▶ _Selected passage_:
_ _ _ _
When spreadsheets aren't enough
Over the last two years of doing Long Tail research, one of the biggest learning curves for me has been just getting re-used to proper analytical tools. It's been close to two decades since I last did any real science, and back then our computational tools pretty much consisted of pocket calculators and Fortran. I remember being seen as a bit of a physics lightweight for stooping to spreadsheets on occasion (this was the late 80s), and the graphing programs that we used to plot data took as long to understand as the data itself. Since then I've pretty much lived in Excel (which I actually use more than Word), and that's always been enough. Until now.
In early 2004, when I stated this project, I was pretty much counting on the kindness of strangers to do most of the data-massaging work for me. I'd craft a data request and then negotiate with the appropriate company to have it generated by the clever elves in their technical division. But as time went on my requests got more ambitious and I started getting more and more raw data and massive data sets, often with millions of entries. That's when I realized that Excel wasn't going to do the trick anymore. For starters, it can only handle 65,000 rows (that's been raised to 1 million rows in Excel 2007, if you can bear the bugs that still exist in the beta version now available).
For bigger files than a spreadsheet can handle, you'll want a database. Because I already had Access, I used that. It's a graceless, over-complicated program, but it can at least handle huge files. I mostly used it to parse data sets and do very simple queries (sorts, sums, filters and the like) that would output files that were small enough to analyze in Excel. But the data sets kept getting more complicated, and the questions I was trying to answer were getting more sophisticated and thus outside of the usual tutorials. I was either going to have to learn how to program databases properly or find some other tool.
There are plenty of dedicated statistics and scientific graphing programs out there, but all the ones I've found are limited in what they can do and relatively inflexible in their accepted data formats. In my case, the data sets ranged from search terms to subscriber-level ringtone records. Each was different and all needed a lot of scrubbing to put in a form that would allow the sort of calculations I was after, from powerlaw exponents to head/tail ratios.
_ _ _ _
▶ _Stated exercise 1_: In the piece on outgrowing spreadsheets, how many rows can Excel handle before the Excel 2007 change?
▶ _Stated exercise 2_: Return the section of the piece on outgrowing spreadsheets starting with "For bigger files" and going on through "some other tool.".

Stored data entries
_ _ _ _
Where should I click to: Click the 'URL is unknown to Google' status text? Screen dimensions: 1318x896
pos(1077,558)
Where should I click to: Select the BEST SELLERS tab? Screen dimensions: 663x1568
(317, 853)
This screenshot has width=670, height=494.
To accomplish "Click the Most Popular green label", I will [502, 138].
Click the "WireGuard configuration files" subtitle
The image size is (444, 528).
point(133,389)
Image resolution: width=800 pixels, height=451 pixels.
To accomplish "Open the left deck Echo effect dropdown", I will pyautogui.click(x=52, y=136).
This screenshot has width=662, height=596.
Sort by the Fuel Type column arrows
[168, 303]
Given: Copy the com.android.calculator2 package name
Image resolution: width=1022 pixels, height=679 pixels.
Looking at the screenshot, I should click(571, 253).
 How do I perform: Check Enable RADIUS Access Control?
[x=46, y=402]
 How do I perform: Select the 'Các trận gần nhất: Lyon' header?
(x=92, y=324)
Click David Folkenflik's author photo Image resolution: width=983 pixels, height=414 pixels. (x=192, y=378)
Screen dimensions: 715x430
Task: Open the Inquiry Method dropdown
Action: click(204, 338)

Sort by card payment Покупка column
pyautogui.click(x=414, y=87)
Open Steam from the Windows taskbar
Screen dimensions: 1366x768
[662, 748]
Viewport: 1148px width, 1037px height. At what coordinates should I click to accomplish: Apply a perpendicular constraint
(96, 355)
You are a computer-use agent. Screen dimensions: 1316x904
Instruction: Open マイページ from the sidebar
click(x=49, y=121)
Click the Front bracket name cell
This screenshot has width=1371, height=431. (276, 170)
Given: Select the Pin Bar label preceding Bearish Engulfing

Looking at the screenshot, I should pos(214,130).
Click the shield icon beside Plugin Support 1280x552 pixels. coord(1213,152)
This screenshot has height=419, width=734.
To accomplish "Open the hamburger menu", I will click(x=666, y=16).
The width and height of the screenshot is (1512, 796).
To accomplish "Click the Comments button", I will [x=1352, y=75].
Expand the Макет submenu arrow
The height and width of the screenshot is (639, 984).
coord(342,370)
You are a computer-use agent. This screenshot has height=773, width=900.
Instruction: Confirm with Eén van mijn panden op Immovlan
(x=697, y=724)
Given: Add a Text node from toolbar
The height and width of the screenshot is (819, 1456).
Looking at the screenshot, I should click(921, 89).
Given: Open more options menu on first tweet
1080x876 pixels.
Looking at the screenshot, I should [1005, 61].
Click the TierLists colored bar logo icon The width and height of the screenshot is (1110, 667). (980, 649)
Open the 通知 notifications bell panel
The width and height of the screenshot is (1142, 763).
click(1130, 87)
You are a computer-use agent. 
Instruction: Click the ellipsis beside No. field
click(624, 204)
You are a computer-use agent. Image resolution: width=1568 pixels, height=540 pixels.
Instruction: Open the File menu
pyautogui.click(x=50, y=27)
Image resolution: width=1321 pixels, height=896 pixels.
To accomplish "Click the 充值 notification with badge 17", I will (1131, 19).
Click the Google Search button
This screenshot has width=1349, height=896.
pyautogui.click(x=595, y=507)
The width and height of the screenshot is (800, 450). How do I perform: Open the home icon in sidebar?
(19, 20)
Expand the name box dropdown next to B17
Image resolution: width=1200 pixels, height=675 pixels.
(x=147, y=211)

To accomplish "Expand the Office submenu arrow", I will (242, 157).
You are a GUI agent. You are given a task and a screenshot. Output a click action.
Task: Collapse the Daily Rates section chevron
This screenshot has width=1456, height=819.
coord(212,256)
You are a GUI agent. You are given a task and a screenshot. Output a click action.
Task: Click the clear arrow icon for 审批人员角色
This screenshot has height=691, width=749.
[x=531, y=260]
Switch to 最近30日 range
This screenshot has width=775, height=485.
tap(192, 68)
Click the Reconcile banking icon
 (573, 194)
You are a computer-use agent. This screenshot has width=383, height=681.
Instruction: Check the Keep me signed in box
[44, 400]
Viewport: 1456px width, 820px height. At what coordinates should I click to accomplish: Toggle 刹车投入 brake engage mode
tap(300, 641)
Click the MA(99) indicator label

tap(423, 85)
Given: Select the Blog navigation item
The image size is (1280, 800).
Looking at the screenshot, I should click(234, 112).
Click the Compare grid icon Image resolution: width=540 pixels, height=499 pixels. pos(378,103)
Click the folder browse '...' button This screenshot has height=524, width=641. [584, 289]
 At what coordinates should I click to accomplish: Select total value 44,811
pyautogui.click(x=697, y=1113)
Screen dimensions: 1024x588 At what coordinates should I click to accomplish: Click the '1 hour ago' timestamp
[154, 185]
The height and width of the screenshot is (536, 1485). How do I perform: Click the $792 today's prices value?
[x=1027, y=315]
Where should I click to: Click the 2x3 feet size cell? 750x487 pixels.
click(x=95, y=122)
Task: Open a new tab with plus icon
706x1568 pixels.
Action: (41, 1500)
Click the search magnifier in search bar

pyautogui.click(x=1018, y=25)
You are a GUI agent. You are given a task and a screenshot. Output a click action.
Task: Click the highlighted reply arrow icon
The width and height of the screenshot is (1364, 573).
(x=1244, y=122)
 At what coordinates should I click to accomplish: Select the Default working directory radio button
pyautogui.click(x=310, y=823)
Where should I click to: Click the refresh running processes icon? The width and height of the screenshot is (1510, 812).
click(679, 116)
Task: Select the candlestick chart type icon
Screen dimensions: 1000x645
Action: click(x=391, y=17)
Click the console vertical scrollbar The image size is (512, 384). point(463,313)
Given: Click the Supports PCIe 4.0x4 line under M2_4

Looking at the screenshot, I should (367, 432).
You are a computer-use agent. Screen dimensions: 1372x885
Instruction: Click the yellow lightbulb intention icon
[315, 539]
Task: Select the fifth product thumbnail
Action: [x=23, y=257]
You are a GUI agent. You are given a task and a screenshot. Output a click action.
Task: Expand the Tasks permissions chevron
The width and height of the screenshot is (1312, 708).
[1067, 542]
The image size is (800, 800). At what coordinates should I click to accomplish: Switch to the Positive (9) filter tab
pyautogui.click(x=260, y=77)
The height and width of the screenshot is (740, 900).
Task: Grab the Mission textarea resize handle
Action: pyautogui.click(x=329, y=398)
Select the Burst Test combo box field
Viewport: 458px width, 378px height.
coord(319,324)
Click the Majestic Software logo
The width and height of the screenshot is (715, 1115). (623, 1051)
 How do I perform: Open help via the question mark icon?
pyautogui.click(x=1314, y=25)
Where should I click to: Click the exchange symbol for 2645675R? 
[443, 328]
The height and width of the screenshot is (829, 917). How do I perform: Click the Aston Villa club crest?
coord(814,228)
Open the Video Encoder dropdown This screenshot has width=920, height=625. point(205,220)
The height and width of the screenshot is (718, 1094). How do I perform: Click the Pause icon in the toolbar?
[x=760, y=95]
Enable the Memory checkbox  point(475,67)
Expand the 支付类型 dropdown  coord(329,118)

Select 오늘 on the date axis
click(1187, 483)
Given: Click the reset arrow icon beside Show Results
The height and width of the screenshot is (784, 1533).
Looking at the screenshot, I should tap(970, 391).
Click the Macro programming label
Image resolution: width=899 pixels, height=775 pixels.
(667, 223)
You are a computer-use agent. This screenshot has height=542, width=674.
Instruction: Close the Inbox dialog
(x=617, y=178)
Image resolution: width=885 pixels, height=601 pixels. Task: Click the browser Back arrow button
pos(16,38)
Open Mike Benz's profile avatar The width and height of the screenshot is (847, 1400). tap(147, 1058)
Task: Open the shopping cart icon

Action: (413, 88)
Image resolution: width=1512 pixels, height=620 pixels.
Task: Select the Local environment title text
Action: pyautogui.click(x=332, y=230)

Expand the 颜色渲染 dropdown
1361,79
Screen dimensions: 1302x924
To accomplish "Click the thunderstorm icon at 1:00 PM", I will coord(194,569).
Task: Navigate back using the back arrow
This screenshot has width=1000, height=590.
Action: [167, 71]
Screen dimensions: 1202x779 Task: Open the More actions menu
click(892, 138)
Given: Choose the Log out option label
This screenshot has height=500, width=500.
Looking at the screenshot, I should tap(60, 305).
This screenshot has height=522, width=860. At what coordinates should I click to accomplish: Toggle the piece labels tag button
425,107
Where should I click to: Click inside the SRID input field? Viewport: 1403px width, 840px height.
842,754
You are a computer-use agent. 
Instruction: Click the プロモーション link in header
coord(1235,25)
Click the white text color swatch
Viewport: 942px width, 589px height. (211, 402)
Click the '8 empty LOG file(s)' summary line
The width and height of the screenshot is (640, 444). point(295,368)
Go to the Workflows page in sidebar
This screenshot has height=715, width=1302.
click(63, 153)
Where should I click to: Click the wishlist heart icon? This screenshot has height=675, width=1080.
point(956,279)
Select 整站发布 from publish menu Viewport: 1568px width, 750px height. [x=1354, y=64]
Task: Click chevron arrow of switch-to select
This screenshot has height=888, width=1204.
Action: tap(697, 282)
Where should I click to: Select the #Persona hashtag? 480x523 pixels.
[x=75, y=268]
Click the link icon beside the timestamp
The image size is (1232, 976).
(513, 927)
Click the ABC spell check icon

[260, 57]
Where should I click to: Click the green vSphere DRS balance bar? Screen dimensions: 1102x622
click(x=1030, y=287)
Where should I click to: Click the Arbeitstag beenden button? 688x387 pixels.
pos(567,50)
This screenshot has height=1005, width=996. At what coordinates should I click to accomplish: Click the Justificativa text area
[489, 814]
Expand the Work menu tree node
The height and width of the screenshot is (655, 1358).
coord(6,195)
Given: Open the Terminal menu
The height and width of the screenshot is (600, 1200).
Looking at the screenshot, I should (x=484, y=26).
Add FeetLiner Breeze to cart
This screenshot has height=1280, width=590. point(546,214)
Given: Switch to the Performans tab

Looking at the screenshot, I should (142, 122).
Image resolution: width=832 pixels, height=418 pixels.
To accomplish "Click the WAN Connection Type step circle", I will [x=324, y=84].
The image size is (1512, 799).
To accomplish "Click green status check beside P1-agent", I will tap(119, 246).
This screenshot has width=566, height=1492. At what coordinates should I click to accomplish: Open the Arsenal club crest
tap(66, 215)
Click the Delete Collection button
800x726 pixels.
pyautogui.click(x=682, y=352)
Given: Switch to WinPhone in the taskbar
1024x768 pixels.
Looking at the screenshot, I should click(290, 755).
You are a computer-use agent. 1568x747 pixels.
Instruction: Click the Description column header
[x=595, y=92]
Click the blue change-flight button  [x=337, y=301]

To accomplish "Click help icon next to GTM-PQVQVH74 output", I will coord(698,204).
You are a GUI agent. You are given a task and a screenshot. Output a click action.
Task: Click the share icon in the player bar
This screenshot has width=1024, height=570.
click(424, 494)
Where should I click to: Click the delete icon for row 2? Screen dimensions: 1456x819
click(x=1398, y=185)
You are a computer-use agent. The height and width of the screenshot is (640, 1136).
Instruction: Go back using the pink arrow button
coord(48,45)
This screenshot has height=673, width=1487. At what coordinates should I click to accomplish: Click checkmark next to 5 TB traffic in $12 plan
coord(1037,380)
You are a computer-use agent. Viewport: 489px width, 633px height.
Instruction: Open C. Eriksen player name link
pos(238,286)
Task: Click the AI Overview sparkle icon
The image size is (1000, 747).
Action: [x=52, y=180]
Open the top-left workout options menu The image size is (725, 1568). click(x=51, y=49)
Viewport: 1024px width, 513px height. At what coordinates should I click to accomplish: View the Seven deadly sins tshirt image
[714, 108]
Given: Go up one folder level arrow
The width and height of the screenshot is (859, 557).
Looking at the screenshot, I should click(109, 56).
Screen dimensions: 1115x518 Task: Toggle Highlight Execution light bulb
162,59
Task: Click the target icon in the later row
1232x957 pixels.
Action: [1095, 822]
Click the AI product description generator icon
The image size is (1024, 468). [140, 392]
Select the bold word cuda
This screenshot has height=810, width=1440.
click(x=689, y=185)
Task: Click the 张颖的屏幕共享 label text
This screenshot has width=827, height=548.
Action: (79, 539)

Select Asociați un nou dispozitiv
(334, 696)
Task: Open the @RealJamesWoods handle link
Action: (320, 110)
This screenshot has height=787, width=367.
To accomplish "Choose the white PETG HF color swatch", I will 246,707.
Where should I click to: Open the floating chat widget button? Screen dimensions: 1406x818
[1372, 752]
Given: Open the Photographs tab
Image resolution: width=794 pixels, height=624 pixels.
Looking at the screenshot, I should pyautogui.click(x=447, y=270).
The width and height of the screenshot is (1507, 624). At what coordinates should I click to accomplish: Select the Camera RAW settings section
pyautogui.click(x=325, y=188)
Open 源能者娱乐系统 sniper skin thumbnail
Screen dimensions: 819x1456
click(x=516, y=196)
_ _ _ _
▶ _Correct answer 1_: 65,000 rows

▶ _Correct answer 2_:
For bigger files than a spreadsheet can handle, you'll want a database. Because I already had Access, I used that. It's a graceless, over-complicated program, but it can at least handle huge files. I mostly used it to parse data sets and do very simple queries (sorts, sums, filters and the like) that would output files that were small enough to analyze in Excel. But the data sets kept getting more complicated, and the questions I was trying to answer were getting more sophisticated and thus outside of the usual tutorials. I was either going to have to learn how to program databases properly or find some other tool.